== REQUIRED TASKS ==
1. In the recommendations on protecting carved stones below, where should research be published?
2. Continue the recommendations on protecting carved stones from the point where they stop.

## Begin EXTRACT

See also Section 2 for background to these research recommendations.
- Embed a holistic understanding of the values and significance of carved stones into practices to protect them, following international conservation policies.
- Engender greater common purpose among the range of communities with an interest in protecting carved stones by seeking to understand and address their perspectives and issues for them at both individual casework and strategic levels.
- Limited ability to create strategies to protect carved stones in the absence of an overview of the resource supported by more detailed records that identifies and assesses the significance of current condition and the risks to carved stones (Section 5.2.4)
- The fragmented environment for protection (i.e. owners, stewards, curators, funders) leads to a lack of clarity over ownership and management responsibilities meaning that the protection of carved stones in practice can fall into the gaps between of different bodies’ remit (Sections 5.2.1, 5.3.2, 5.3.4)
- Addressing what is out of sight: this means recognising and prioritising the needs of carved stones at risk that are generally inaccessible (Section 5.3.5), as well as recognising and prioritising the latent social values placed on carved stones (Sections 5.2.1, 5.3.2).
- Considerable bodies of data, research and analysis are unpublished, uncollated, and therefore potentially inaccessible to all but heritage managers (Section 5.2.4).
- Getting the outcomes of valuable day-to-day management and research fed into longer-term research projects (Sections 5.2.3, 5.2.4).
- Maximising community stewardship while acknowledging there is a gap between what volunteers and specialists can offer in terms of technical and scientific conservation (Sections 5.2.1, 5.2.3, 5.2.4).
- Expanding the availability of specialist advice and expertise, including knowledge from different disciplines but also skills and expertise gain through practical experience of management and repairs (e.g. crafts people, cemetery managers, museum curators, property managers) (Section 5.2.3, 5.2.4).
- Prioritise loose and vulnerable stones; stones associated with past and present ecclesiastical sites as well as other burial sites (Sections 5.3.3, 5.3.4).
- Build on rock-art conservation and management research elsewhere in Britain and Europe (Section 5.3.5).
- Factor in carved stone/replica materiality, biography and landscape context (Sections 5.2.1, 5.3.1, 5.3.2).
- Adopt reflective practices—forward-looking and retrospective—that acknowledge and consider the intersection of value, authenticity and materiality (Sections 5.2.1, 5.3.1, 5.3.2).
- Recognise the value of understanding the history of protection practices on a case-by-case and more strategic level (Section 5.2.4, 5.3.2).
- Optimise use of scientific and digital technologies (Sections 5.2.4, 5.3.2).
- Support projects that include or focus on active community involvement (Sections 5.2.1, 5.2.4, 5.3.2).
- Ensure research is published in peer-reviewed journals (Section 5.3.2).
- Avoid reinventing the wheel by making better use of existing research (Sections 5.2.3, 5.3.4).
- Develop refreshed/new policy and guidance for carved stones. This should include:
- a. Advice for local churches to set out procedures for formalised de-accession, covering the steps for the parish to take, as well as for new owners and subsequent purchasers of de-accessioned churches and manses with carved stones (Section 5.2.2).
- b. Advice on the criteria and method of evaluation for decision making for the most common scenarios to protect stones e.g. using shelters, including re-roofing of ruins (Sections 5.2.4, 5.3.1).

## End EXTRACT
## Begin PROVIDED DATA

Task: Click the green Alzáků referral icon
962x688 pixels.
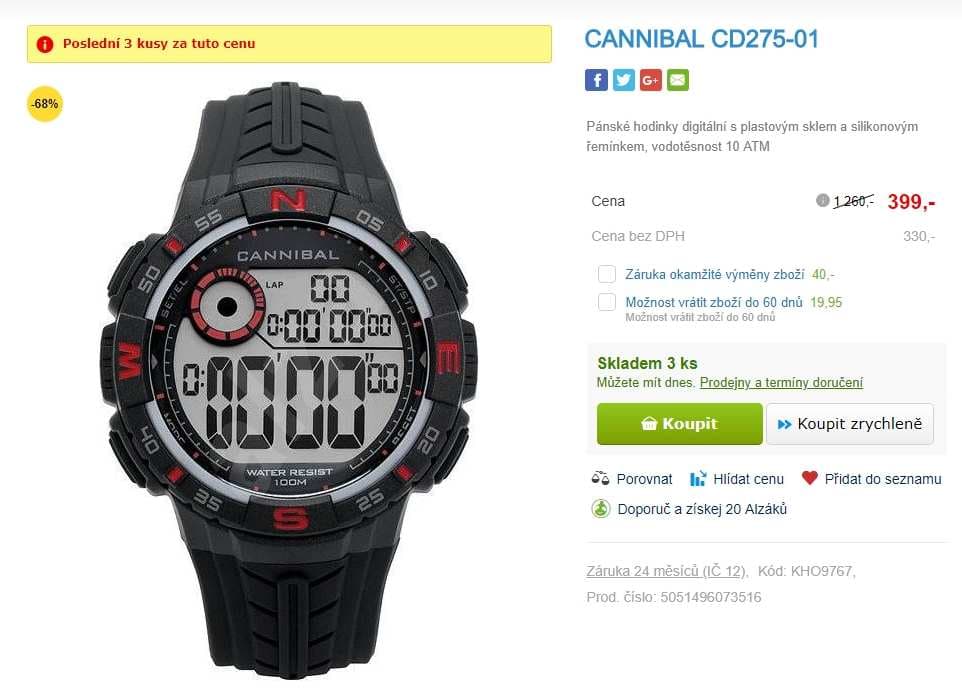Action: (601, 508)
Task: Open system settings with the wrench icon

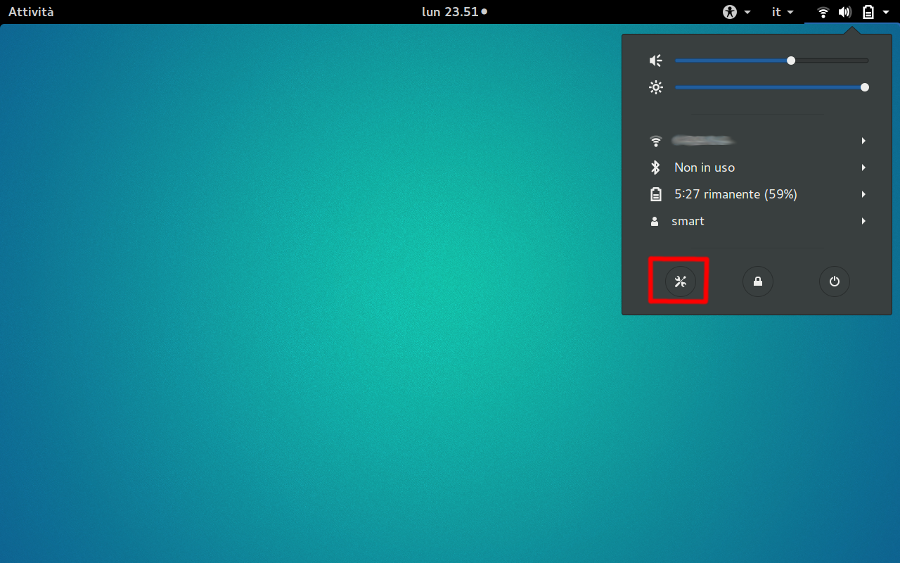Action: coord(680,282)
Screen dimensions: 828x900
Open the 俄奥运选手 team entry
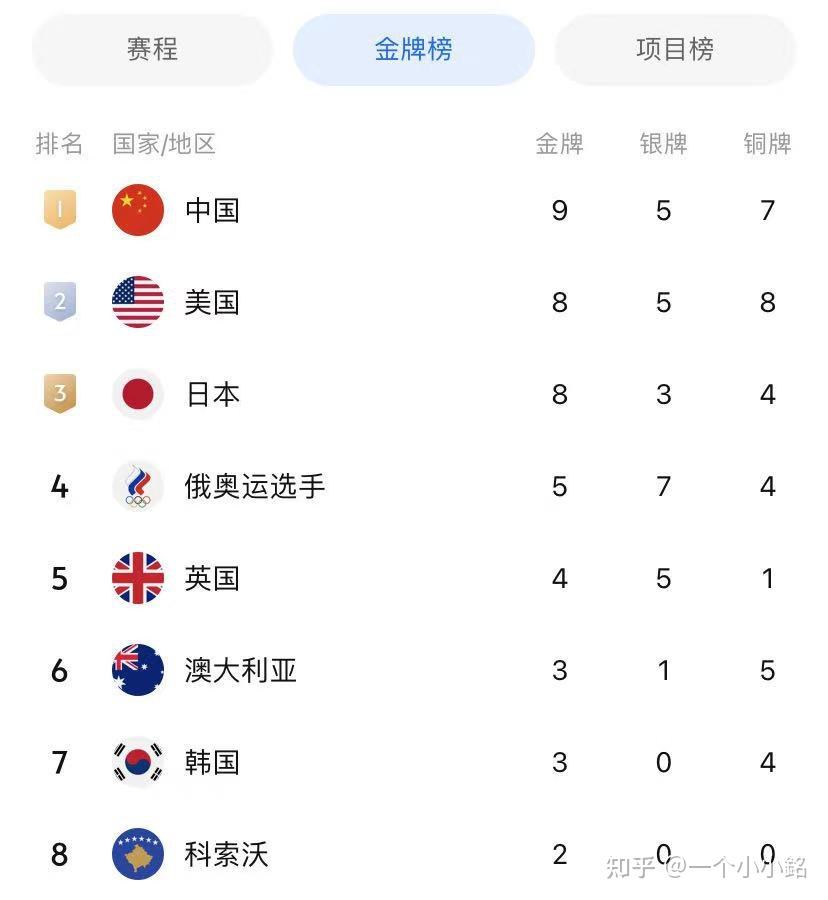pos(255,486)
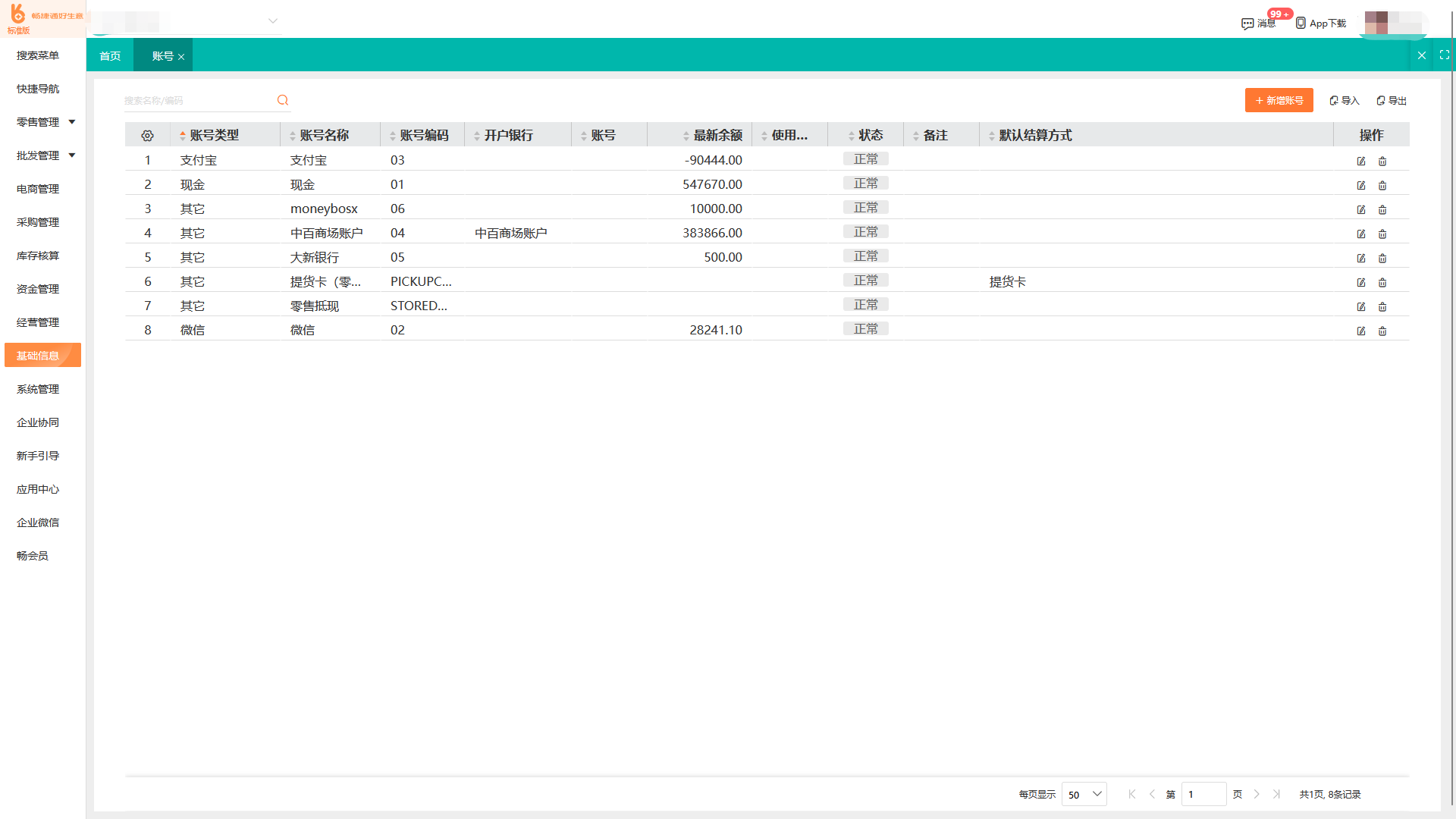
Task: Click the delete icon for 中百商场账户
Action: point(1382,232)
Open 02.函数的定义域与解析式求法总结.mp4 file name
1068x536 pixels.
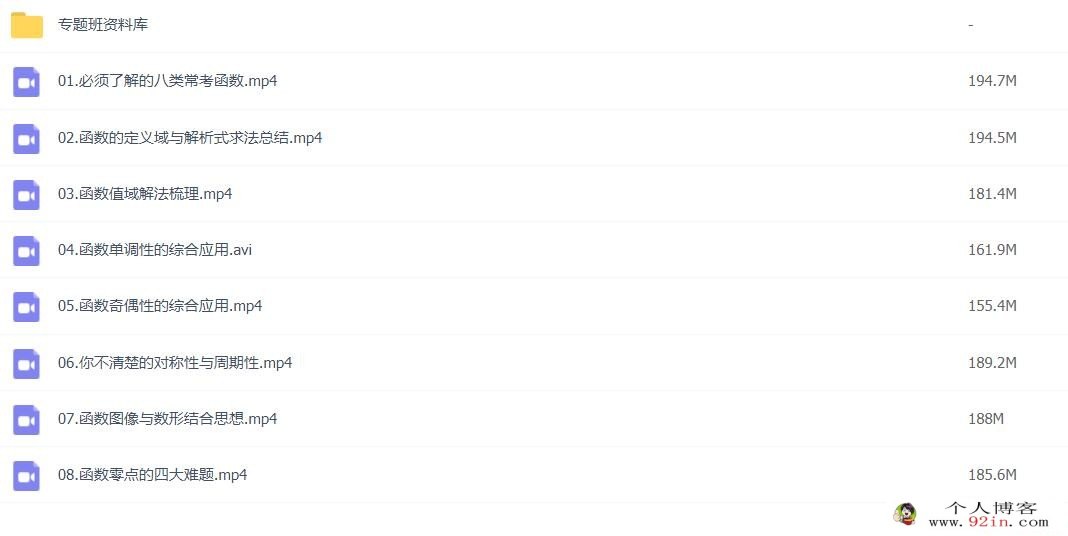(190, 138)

## End PROVIDED DATA

== IN RESPONSE ==
1. In peer-reviewed journals.

2.
- c. Assess the degree and impact of arbitrariness within conservation approaches, for example, when to remove stones, and the concerns, views and requirements of audience (Sections 5.2.1, 5.3.1, 5.3.2).
- d. Consider whether the Treasure Trove process offers opportunities for a conservation assessment (Section 5.2.2).
5.4.4 Projects: enhancing existing
- Produce a series of rich case studies on groups of carved stones and sites known to be particularly vulnerable within current management (e.g. loose and vulnerable; graveyards; inaccessible sites). Carry out research to establish the nature of incremental changes to curation trends. Use this information to identify main issues and to suggest strategies to resolve them, including priorities to protect and display stones both in situ and new relocations (Sections 5.2.4, 5.3.3, 5.3.4, 5.3.5).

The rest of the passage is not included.